The observation that the zombies of the film are just literalized, defamiliarized versions of the walking dead that all of us already are every day contains nothing especially striking or new. One need only to recall T.S. Eliot’s vision of London as a city of the walking dead in The Waste Land (1922) to realize that this same insight has been applied to the modern consumer capitalist world ever since it sprang into being at the beginning of the twentieth century. What is special about Shaun of the Dead is not the originality or profundity of its insights into the modern world and its use of the zombie as a metaphor for life in that world. What is special is the fact that it is able to deliver that message in a way that is both striking and, at the same time, leavened with humor, thus potentially making audiences more receptive to the message.
There is, however, a serious point to be made by the humor itself. For one thing, the primary kind of humor that is employed is a form of postmodern pastiche. Shaun of the Dead has a great deal of fun with the conventions of the zombie genre. However, unlike pure genre spoofs such as Young Frankenstein (1974) or the recent What We Do in the Shadows (2014), which employ exaggerated versions of genre conventions strictly for laughs, Shaun maintains a much more complex relationship with its genre, as it seeks to be an effective zombie movie and a send-up of the zombie genre at the same time. In this sense, it is very much a postmodern nostalgia film, in the mode discussed by Jameson with regard to phenomena such as the resurrection of film noir in neo-noir films such as Roman Polanski’s Chinatown (1974), which self-consciously call attention to their roots in the noir tradition while also going beyond that tradition. For Jameson, in such films
“our awareness of the preexistence of other versions … is now a constitutive and essential part of the film’s structure; we are now, in other words, in “intertextuality” as a deliberate, built-in feature of the aesthetic effect and as the operator of a new connotation of “pastness” and pseudohistorical depth, in which the history of aesthetic styles displaces “real” history” (Postmodernism 20).
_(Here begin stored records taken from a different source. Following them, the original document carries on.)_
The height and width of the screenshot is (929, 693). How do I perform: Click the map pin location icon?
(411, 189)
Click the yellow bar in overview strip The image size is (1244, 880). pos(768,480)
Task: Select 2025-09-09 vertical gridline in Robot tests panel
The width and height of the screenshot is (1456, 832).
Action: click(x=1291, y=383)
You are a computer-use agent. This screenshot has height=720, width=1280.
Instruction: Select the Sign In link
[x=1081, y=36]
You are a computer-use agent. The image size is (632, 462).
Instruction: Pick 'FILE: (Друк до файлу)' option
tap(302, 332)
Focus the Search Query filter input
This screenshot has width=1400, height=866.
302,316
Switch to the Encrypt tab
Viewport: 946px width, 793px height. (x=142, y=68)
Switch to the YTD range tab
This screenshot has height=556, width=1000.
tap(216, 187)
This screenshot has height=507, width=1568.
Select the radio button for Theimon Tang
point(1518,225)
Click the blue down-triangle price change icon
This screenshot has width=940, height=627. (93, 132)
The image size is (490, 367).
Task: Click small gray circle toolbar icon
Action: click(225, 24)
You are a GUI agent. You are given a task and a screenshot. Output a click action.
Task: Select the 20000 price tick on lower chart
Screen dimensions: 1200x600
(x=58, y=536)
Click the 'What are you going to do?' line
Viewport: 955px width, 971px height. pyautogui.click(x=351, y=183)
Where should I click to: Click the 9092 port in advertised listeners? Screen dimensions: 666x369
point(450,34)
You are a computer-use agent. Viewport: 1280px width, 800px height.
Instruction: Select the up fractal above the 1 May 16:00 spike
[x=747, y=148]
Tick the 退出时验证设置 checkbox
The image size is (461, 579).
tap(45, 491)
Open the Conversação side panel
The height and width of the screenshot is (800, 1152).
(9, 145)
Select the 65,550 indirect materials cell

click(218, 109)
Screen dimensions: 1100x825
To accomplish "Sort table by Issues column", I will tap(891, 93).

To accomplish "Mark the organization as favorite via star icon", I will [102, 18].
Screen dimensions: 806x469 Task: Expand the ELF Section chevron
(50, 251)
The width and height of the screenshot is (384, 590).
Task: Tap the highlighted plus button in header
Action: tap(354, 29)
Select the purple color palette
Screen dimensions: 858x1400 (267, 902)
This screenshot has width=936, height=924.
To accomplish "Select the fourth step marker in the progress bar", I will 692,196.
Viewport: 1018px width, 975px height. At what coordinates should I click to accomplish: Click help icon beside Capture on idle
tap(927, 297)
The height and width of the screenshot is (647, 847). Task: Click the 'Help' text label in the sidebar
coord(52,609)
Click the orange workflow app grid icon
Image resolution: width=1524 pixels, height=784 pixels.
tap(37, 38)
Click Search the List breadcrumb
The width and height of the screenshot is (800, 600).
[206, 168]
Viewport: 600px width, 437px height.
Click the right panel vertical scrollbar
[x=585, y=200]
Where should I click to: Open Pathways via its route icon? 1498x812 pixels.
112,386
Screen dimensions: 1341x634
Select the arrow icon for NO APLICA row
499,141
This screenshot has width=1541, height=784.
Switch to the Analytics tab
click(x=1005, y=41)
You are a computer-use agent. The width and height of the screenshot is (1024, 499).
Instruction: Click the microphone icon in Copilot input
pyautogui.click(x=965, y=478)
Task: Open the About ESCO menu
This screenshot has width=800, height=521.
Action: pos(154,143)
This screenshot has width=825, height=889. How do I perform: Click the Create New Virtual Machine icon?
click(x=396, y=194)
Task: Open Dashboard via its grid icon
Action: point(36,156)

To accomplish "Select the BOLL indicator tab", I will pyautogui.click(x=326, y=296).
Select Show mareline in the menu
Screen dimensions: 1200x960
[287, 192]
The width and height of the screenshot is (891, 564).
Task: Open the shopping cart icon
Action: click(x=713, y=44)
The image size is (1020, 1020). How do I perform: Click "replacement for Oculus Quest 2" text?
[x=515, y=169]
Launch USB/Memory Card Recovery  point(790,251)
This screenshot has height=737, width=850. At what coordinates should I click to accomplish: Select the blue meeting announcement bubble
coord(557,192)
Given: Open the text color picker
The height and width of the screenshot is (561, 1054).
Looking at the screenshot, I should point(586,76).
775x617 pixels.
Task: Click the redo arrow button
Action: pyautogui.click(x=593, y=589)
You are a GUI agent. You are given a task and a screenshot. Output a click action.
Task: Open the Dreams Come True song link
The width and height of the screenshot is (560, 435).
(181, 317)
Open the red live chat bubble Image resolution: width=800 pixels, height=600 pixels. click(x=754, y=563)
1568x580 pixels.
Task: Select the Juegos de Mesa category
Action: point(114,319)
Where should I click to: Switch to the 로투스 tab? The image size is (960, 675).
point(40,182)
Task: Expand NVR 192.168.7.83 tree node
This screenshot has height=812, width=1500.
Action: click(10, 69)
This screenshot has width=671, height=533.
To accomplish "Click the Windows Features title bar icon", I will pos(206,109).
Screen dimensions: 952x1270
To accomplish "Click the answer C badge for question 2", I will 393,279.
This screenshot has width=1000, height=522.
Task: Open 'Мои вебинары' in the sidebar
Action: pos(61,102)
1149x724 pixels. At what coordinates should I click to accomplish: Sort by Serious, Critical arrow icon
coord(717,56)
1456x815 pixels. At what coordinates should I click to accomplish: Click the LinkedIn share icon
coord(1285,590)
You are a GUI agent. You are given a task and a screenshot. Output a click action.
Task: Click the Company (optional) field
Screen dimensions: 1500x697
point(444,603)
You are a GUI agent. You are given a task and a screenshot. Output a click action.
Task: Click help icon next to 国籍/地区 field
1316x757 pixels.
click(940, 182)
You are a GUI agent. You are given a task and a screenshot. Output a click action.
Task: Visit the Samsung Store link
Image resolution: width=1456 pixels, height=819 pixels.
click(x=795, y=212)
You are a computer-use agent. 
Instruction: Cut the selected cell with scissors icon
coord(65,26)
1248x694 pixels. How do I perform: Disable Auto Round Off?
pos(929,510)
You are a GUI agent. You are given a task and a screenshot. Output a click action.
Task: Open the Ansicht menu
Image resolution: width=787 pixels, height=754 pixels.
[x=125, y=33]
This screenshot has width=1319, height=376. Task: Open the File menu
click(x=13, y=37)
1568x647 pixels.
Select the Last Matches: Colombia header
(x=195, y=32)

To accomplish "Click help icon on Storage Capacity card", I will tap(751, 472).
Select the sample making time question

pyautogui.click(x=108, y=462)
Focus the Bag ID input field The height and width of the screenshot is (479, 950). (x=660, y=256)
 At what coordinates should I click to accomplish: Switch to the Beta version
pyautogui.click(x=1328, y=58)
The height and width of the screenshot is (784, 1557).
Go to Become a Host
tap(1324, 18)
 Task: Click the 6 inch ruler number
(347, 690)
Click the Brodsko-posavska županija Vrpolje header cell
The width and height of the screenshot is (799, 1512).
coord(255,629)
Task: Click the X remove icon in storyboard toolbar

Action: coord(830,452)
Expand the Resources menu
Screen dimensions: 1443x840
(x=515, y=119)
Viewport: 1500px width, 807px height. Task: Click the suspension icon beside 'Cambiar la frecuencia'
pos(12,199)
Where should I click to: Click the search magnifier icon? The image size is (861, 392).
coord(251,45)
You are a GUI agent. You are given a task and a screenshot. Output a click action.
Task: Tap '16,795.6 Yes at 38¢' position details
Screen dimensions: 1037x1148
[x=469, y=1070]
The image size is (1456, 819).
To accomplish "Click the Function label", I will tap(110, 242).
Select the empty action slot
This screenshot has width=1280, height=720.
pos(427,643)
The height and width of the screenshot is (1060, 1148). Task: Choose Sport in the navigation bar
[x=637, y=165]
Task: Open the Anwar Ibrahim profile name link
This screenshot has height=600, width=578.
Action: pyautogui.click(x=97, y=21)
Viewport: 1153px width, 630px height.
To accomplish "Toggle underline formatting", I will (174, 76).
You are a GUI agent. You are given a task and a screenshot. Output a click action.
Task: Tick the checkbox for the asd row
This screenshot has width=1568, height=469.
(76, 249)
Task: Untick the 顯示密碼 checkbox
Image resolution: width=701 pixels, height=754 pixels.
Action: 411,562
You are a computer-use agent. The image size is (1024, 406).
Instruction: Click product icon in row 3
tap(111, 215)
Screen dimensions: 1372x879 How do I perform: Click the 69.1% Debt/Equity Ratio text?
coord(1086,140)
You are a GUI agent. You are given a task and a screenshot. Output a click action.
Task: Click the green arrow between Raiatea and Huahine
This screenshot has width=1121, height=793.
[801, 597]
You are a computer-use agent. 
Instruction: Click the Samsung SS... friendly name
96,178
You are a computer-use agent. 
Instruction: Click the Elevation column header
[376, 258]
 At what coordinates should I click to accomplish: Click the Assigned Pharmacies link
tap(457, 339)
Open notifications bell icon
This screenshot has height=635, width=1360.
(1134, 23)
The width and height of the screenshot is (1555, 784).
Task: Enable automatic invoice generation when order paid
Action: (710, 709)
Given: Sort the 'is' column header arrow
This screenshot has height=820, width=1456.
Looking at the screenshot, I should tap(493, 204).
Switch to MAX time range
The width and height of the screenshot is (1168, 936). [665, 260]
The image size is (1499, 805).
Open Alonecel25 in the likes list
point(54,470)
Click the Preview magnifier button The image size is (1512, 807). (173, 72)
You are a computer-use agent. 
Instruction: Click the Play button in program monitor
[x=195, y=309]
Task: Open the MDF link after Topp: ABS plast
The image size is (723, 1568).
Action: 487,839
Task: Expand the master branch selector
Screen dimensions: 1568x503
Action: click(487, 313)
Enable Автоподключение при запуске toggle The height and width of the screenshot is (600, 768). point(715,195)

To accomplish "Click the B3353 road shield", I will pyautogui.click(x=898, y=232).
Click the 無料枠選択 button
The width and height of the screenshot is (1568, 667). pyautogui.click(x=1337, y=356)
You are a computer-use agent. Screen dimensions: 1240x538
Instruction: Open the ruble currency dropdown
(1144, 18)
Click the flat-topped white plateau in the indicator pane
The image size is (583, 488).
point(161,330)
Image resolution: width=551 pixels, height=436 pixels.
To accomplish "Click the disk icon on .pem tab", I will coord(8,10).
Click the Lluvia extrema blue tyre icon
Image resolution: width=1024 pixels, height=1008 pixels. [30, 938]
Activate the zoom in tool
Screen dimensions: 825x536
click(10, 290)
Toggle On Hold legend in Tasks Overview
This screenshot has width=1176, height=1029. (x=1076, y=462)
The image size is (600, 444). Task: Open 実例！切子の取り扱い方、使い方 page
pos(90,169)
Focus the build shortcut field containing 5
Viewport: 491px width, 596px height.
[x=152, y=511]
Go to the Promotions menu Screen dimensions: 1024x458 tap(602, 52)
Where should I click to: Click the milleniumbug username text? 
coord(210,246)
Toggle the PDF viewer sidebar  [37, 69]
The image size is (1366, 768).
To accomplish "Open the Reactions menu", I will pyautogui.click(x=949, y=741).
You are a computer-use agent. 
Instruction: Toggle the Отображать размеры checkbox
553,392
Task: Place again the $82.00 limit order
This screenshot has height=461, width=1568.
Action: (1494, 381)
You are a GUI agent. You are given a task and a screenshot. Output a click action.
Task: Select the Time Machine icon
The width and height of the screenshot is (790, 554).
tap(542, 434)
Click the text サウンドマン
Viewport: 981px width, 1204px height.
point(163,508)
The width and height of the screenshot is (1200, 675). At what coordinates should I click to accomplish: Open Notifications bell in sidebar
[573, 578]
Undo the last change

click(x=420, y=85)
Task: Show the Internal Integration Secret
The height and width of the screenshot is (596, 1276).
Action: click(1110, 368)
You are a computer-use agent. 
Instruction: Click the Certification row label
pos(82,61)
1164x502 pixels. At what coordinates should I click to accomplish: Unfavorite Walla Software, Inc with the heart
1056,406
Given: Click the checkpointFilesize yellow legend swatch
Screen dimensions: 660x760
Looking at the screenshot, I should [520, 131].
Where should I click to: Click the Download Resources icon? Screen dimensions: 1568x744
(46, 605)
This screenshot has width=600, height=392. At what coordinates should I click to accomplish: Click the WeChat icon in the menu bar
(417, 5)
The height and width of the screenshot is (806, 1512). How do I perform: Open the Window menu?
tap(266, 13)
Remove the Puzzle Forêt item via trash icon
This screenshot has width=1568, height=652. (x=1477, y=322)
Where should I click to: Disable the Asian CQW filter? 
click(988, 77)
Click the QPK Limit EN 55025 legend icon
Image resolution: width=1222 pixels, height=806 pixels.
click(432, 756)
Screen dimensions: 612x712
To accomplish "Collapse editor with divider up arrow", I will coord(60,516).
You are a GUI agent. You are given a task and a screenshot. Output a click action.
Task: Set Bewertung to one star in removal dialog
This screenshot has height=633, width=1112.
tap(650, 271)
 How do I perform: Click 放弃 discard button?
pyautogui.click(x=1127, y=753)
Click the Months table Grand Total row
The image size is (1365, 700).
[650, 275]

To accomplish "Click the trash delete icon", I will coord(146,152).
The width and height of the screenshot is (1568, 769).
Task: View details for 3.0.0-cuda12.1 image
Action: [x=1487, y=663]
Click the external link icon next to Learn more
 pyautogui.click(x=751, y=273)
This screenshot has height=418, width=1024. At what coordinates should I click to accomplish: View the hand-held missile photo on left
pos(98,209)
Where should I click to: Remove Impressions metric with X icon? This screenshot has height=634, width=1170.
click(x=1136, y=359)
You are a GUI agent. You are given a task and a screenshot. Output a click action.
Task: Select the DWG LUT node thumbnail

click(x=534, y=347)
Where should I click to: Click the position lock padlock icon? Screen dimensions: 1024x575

Shaun of the Dead repeatedly calls attention to the fact that it replicates many motifs from earlier zombie films, especially those of Romero. However, at first glance, the status of Shaun of the Dead as a stylized representation of a more general cultural and/or historical past is not immediately clear—at least not, for example, in the way that the recent zombie spoof Pride and Prejudice and Zombies (2016) resurrects the beginning of the nineteenth century in England, not through any attempt at historical authenticity but through a parody of Jane Austen’s original 1813 novel, used here precisely because it is a well-known classic of its period and because of the incongruity of its juxtaposition with the zombie genre. However, Shaun of the Dead does employ a very postmodern technique of referencing its predecessors not so much through directly naming them as through employing a variety of images and motifs the sources of which are well-enough known that the filmmakers can assume that their viewers will recognize these sources and take a certain pleasure in this recognition. This mode is, of course, precisely the one referred to by Jameson as pastiche, which is for him a kind of “blank” parody that consciously adopts the styles of various predecessors without any intention of commenting on those predecessors or revising our assessment of them (Postmodernism 17).
Pastiche is also a matter of replicating the conventions of previous genres, and Shaun is also very postmodern in the way it liberally intermixes the conventions of various well-known genres. Far from sticking to the typical zombie script, Shaun contains the elements of several other genres, including the buddy comedy, the slacker film, and the relationship comedy, any one of which might have developed into a successful film of its own, even without the zombie elements. Indeed, Shaun seems to pick elements from different genres as if off of a cafeteria menu, very much as I have elsewhere noted (drawing upon Jameson) the “tendency for contemporary artists to regard the styles of the past as a sort of aesthetic cafeteria from whose menu they can nostalgically pick and choose without concern for the historical context in which those styles originally arose” (Postmodern Hollywood xvi).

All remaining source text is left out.